Fue fundada el 13 de Febrero de 1904 en Pueblo General Paz, con el nombre “Biblioteca Popular General Paz” y hasta 1934 la biblioteca llevo el nombre de General Paz, luego paso a llamarse Federico Schroeder en memoria de quien fuera su fundador y ex Presidente.-
Con el pasar de los años la inactividad de Biblioteca fue creciendo debido a varios factores, y es por ello, que se decide trasladar la Biblioteca a Cerrito, y de este modo impedir que esta desaparezca, creándose de este modo La Biblioteca Pública Municipal Federico Schroeder
En la actualidad cuenta con más de 8.100 volúmenes, algunos de los libros son aquellos que datan desde su fundación. Se encuentra situada en Plaza Las Colonias, en un moderno salón, en ella se pueden llevar a cabo distintas actividades culturales, conferencias, charlas, muestras etc. y es visitada y consultada permanentemente por distintos alumnos de las escuelas de la localidad.

Museo Regional de Cerrito

Esta vieja casona fue construida por el Coronel José Francisco Antelo y cuenta parte de la história y cultura del pueblo.

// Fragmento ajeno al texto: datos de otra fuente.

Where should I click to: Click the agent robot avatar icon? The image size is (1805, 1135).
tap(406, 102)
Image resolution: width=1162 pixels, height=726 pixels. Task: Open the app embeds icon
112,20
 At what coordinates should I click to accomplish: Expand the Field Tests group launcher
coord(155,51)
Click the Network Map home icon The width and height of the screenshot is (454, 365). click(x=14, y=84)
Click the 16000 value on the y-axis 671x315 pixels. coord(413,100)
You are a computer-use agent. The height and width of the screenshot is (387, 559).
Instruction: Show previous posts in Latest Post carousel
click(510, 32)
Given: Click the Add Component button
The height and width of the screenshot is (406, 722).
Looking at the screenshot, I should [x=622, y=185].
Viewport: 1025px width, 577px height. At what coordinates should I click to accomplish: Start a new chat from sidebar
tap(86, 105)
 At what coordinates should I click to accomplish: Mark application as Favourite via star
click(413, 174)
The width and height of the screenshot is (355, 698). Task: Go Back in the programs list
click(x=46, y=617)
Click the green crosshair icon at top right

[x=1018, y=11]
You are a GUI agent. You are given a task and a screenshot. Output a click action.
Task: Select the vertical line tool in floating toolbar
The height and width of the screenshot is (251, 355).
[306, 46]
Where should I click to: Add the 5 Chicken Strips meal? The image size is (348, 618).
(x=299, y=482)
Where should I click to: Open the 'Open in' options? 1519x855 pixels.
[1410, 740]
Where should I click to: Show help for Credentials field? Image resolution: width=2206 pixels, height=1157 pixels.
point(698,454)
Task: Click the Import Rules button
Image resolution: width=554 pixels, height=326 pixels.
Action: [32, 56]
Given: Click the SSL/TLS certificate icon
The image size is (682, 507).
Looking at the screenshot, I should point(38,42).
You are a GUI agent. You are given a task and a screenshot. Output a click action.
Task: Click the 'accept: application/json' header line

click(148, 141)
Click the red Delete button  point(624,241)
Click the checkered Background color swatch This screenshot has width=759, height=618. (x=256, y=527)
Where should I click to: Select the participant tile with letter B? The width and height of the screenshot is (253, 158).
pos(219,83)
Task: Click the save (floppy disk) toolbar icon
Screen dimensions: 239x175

Reserva Natural Educativa Montecito de Lovera

Fue oficialmente inaugurada el 26 de diciembre de 2003, El área protegida tiene una extensión de 6 hectáreas, las especies arbóreas dominantes son el algarrobo, ñandubay, espinillo, chañar, talita, palmera caranday; en cuanto a la fauna podemos encontrar aves (rapaces, pájaros carpinteros, tacuaritas, etc.) mamíferos (cuis, vizcacha, comadreja, coipo, etc.) reptiles (víboras, iguanas, tortugas, etc.) e innumerables especies de insectos ; y en dicho predio se encuentran representados distintos tipos de ambientes, desde el bosque maduro cerrado, bosque bajo abierto, pastizal, zonas bajas anegadas y laguna. Desde hace varias generaciones el “Montecito de Lovera” tuvo un uso recreativo. Los abuelos hacían allí los pic-nics de la primavera y no son pocos los que han pescado en la laguna o practicaron tiros de gomera contra la tuna.
A lo largo de los años, la imaginación popular lo soñó jardín botánico o zoológico. Finalmente, el proyecto largamente postergado de María Elena Zaccagnini y la generosidad de la familia de Héctor Lovera, que donó a la Municipalidad el inmueble, hicieron posible convertir ese espacio en reserva natural que además de conservar, educa a la comunidad sobre la importancia de respetar los procesos ecológicos para sostener la vida y el bienestar de los hombres.